Sweating as a predictor of suicide? Seriously? (maybe a little)

This week’s surprisingly well sourced weird-ass science fact from cracked.com is “Among depressed people, sweating is heavily predictive of suicide.”  According to them, 97% subjects getting treatment for depression who sweated less in response to loud noises went on to commit suicide, compared with 2% of people with normal sweat response.  Those numbers are astonishing- and a sample size of 800, big for a psych study.  Not to doubt the website that brought us “6 Fictional Alcoholic Beverages That Actually Get You Drunk“, but I wanted to check the tape on this one.
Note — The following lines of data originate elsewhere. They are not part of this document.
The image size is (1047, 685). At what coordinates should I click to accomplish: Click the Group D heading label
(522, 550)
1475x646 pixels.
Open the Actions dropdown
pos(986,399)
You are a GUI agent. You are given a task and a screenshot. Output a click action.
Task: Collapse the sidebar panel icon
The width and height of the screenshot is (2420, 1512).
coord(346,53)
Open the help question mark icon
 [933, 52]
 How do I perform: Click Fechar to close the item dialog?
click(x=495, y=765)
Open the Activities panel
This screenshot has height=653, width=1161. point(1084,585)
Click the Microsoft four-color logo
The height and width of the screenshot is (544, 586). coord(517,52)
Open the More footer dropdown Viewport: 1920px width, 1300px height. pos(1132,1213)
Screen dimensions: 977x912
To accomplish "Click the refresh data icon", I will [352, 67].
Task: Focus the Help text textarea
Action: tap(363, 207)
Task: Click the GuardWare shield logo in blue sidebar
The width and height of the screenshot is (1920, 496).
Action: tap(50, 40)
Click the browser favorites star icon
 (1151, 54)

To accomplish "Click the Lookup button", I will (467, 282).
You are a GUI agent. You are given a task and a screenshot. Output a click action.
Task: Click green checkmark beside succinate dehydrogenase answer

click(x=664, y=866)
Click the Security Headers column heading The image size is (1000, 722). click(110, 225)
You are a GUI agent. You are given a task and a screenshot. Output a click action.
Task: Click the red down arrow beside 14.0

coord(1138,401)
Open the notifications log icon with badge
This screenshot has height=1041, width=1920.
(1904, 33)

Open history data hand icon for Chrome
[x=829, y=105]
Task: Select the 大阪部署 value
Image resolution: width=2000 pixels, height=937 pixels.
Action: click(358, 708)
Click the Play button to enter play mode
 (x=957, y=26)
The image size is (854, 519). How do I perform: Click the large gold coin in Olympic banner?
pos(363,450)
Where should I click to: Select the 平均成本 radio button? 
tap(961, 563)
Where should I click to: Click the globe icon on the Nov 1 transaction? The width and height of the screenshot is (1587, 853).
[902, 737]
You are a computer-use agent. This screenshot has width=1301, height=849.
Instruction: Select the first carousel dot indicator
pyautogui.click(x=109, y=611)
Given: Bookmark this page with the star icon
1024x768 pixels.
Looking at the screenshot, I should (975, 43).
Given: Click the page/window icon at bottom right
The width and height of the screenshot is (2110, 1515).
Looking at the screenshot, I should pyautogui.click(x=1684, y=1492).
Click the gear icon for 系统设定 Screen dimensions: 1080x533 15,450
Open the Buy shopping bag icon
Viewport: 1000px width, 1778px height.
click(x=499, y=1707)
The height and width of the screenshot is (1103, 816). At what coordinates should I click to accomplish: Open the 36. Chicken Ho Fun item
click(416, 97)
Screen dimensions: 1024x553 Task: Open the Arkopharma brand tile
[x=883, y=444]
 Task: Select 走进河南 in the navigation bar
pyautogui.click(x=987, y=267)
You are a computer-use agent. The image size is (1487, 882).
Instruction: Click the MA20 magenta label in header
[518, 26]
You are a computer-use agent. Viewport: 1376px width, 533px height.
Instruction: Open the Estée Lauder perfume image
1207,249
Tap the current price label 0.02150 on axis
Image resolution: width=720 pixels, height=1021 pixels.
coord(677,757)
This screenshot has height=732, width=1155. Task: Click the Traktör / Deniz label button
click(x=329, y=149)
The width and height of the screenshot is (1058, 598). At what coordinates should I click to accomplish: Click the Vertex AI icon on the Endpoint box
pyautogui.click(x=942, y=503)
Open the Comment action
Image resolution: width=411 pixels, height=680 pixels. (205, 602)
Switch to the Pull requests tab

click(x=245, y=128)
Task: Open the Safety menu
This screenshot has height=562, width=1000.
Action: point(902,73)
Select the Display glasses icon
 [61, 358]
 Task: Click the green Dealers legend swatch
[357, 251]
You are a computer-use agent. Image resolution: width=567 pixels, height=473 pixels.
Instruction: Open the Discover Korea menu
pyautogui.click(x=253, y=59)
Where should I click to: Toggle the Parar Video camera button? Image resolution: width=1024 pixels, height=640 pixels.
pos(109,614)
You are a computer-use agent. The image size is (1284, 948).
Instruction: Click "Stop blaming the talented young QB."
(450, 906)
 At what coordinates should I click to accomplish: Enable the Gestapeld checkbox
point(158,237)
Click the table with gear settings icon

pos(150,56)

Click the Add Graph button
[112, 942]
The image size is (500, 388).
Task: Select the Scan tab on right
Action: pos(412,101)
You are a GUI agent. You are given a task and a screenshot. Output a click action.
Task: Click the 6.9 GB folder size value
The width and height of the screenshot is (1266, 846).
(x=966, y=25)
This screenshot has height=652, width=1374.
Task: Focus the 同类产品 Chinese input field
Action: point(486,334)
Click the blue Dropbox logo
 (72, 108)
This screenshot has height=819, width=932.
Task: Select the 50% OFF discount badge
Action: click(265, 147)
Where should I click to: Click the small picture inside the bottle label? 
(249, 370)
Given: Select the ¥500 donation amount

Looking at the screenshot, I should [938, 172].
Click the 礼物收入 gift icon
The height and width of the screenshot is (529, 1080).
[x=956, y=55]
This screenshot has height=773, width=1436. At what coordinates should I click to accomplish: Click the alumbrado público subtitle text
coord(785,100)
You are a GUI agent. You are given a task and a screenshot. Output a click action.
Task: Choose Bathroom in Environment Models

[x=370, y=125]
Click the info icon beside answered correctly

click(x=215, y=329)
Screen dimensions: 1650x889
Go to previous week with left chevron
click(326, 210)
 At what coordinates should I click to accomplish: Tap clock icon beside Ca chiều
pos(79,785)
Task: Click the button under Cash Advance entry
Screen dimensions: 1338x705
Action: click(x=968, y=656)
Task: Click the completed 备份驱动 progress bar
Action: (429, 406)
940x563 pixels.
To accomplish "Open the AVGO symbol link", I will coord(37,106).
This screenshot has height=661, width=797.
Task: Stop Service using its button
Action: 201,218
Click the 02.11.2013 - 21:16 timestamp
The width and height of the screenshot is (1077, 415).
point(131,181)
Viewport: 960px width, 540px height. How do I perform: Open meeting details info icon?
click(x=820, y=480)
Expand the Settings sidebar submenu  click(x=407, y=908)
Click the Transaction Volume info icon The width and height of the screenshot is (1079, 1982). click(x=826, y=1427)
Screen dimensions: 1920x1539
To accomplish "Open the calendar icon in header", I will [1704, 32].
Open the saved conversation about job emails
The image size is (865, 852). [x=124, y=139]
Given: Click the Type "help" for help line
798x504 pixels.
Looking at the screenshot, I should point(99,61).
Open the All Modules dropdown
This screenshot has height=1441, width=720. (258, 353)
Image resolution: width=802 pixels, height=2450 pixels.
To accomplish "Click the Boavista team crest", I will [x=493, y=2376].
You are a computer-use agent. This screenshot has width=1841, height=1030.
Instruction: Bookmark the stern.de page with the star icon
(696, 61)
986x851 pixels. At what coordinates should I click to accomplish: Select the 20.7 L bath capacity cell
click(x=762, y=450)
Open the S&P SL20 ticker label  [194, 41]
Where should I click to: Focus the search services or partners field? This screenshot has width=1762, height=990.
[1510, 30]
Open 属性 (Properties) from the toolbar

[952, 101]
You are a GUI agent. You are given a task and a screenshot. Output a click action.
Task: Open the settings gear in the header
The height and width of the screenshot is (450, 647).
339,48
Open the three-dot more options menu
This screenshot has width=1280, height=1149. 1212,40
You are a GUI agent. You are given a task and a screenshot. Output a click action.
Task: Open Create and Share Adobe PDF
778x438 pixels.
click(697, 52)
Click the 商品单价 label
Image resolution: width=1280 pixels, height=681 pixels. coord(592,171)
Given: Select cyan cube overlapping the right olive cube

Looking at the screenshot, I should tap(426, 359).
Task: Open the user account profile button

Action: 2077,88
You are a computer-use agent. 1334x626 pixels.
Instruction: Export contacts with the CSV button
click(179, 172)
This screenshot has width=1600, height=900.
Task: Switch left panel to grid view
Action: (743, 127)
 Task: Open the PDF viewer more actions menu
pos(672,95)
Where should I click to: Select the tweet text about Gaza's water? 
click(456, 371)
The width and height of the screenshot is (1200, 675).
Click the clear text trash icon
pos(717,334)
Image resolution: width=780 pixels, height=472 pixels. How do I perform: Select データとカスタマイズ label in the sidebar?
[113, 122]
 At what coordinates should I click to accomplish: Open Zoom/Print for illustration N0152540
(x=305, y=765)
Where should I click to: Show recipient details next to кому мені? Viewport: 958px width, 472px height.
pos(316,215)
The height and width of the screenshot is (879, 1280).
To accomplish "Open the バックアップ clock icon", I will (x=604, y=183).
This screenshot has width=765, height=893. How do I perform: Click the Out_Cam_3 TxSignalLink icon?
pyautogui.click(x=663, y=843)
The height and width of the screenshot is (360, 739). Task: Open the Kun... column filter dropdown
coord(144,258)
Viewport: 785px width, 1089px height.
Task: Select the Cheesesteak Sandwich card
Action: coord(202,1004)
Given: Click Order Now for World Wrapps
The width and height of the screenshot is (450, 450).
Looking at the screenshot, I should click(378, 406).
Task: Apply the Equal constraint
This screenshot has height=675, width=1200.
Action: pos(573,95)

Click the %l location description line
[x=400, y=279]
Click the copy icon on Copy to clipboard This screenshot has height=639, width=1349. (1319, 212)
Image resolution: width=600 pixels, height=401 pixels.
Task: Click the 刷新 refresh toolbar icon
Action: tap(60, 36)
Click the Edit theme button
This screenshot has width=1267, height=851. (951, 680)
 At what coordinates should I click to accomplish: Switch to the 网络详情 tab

  1. This was actually a metastudy, combining the results of several other studies.  Five different studies with a total of n participants are not nearly as good as a single study with n participants, first because there’s more opportunities to throw out data, second because the experiments rarely have exactly the same set up.  A person who scored high-sweating in one set up might score low-sweating in another.
  2. The total of 783 people includes people with bipolar disorder (126), depression  (540), and other, which meant either dysthemia (mild depression), or depression AND a personality or adjustment disorder  (118).  Those are different things.  Bipolar patients are at significantly higher risk of suicide than unipolar patients, because they’re more likely to simultaneously have the desire to end their life and the will to act on it.  And Other will include people with borderline personality disorder, which is really its own issue.
  3. Only 36 people total completed suicide.  The researchers claim for specificity is for completed suicide (violent or not) AND violent attempts, which may occur before or after the study took place. They excluded non-violent suicide attempts out of the belief that non-violent attempts were more likely to have been cries for help.  9% of completed suicides were non-violent where 55% of attempts were, so that part seems fair. On the other hand, predicting the past is not nearly as impressive or useful as predicting the future.
  4. In the discussion section, the authors acknowledge that many of the subjects were selected from mental hospitals where they had been admitted due to a past or feared suicide attempt.  This is what’s known as a biased sample.  The data is still suggestive of underlying physiological processes, but the specificity/sensitivity numbers can’t be translated to the general population without further work, and in particular I wouldn’t recommend using this as a diagnostic criteria for whether hospital admittance is a good idea.

So it looks like cracked was severely exaggerating the claims of this research, which is too bad.  But there does appear to be some effect, which could help us figure out the physiology of depression, which would be extremely useful.